Download or read book The Only Way Out written by Katherine Brewer Ball and published by Duke University Press. This book was released on 2024-03-15 with total page 141 pages. Available in PDF, EPUB and Kindle. Book excerpt: In The Only Way Out, Katherine Brewer Ball explores the American fascination with the escape story. Brewer Ball argues that escape is a key site for exploring American conceptions of freedom and constraint. Stories of escape are never told just once but become mythic in their episodic iterations, revealing the fantasies and desires of society, the storyteller, and the listener. While white escape narratives have typically been laden with Enlightenment fantasies of redemption where freedom is available to any individual willing to seize it, Brewer Ball explores how Black and queer escape offer forms of radical possibility. Drawing on Black studies, queer theory, and performance studies, she examines a range of works, from nineteenth-century American literature to contemporary queer of color art and writing by contemporary American artists including Wilmer Wilson IV, Tourmaline, Tony Kushner, Junot Díaz, Glenn Ligon, Toshi Reagon, and Sharon Hayes. Throughout, escape emerges as a story not of individuality but of collectivity and entanglement.

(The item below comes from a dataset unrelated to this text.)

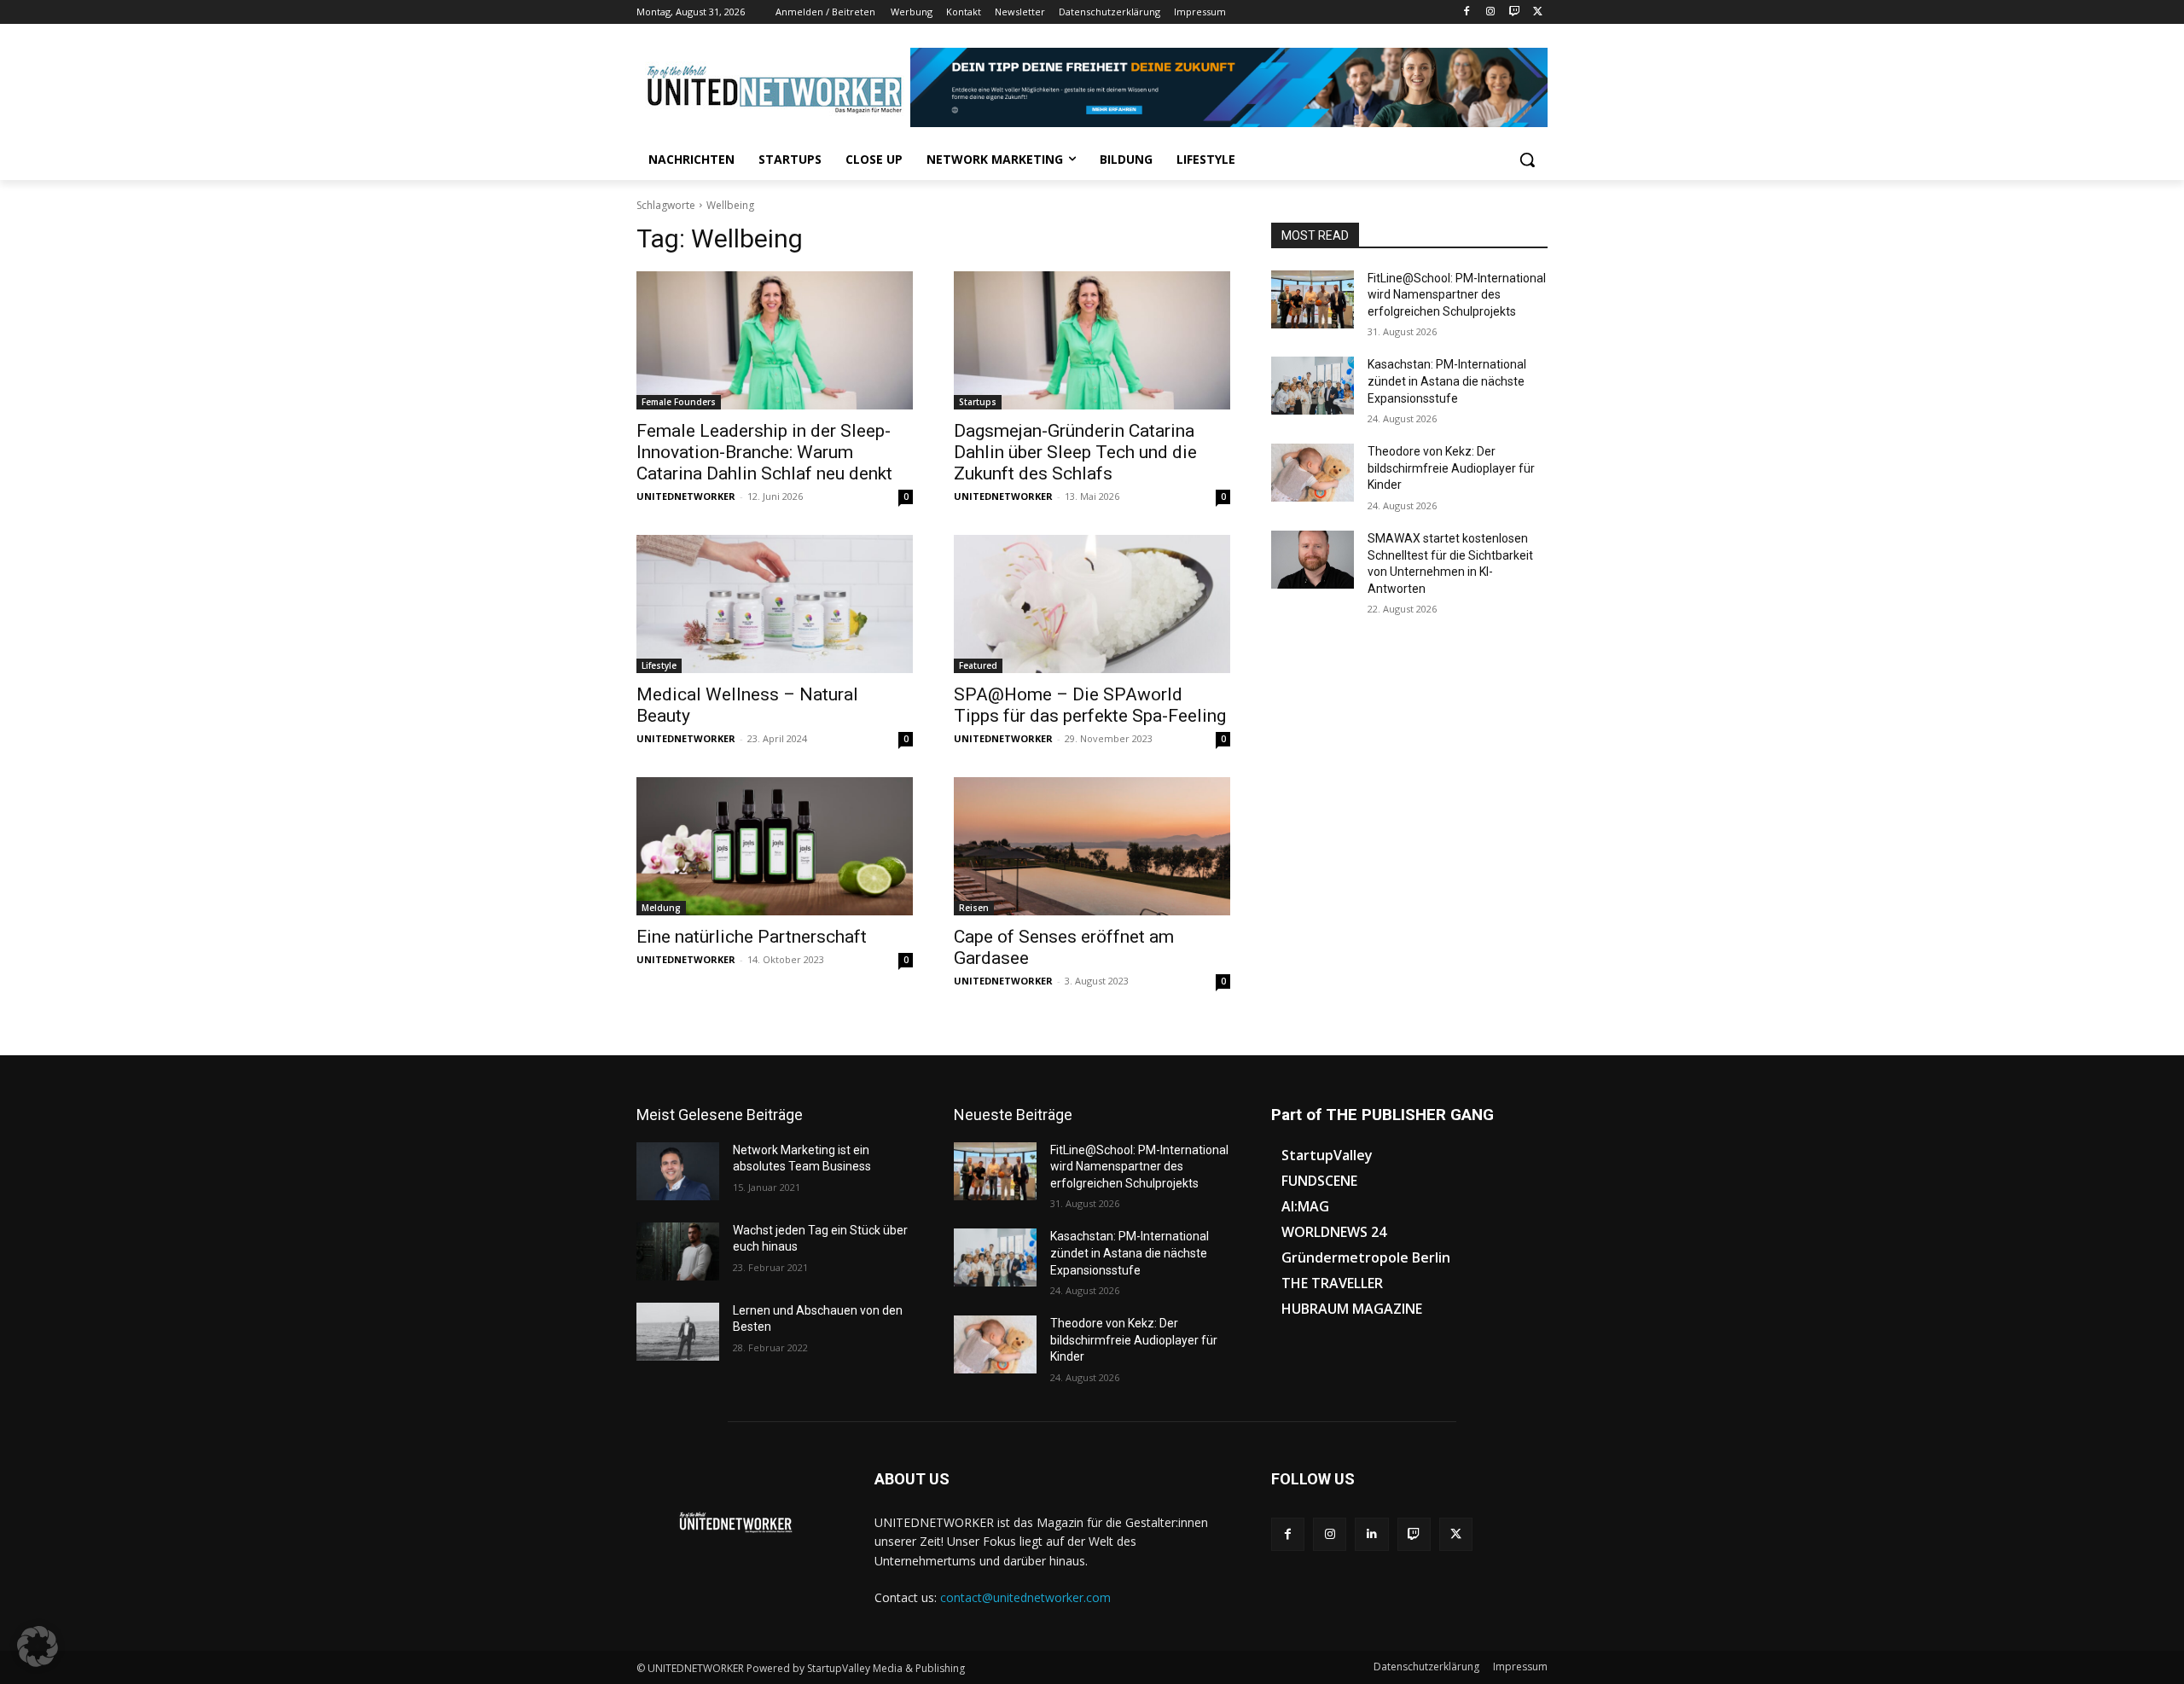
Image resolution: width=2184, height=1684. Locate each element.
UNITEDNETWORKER (685, 496)
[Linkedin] (1371, 1534)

Escape, Escapism, Escapology

Escape, Escapism, Escapology
Author :
Publisher : Bloomsbury Publishing USA
Total Pages : 249
Release :
ISBN-10 : 9781501391095
ISBN-13 : 1501391097
Rating : 4/5 (95 Downloads)

Book Synopsis Escape, Escapism, Escapology by : John Limon

Download or read book Escape, Escapism, Escapology written by John Limon and published by Bloomsbury Publishing USA. This book was released on 2022-07-14 with total page 249 pages. Available in PDF, EPUB and Kindle. Book excerpt: Escape, Escapism, Escapology: American Novels of the Early Twenty-First Century identifies and explores what has emerged as perhaps the central theme of 21st-century American fiction: the desire to escape-from the commodified present, from directionless history, from moral death-at a time of inescapable globalization. The driving question is how to find an alternative to the world within the world, at a time when utopian and messianic ideals have lost their power to compel belief. John Limon traces the American answer to that question in the writings of some of the most important authors of the last two decades-Chabon, Diaz, Foer, Eggers, Donoghue, Groff, Ward, Saunders, and Whitehead, among others-and finds that it always involves the faux utopian freedom and pseudo-messianic salvation of childhood. When contemporary novelists feature actual historical escape, pervasively from slavery or Nazism, it appears in their novels as escape envy or escape nostalgia-as if globalization like slavery or Nazism could be escaped in a direction, from this place to another. Thus the closing of the world frontier inspires a mirror messianism and utopianism that in US novels can only be rendered as a performative, momentary, chiasmic relationship between precocious kids and their ludic guardians.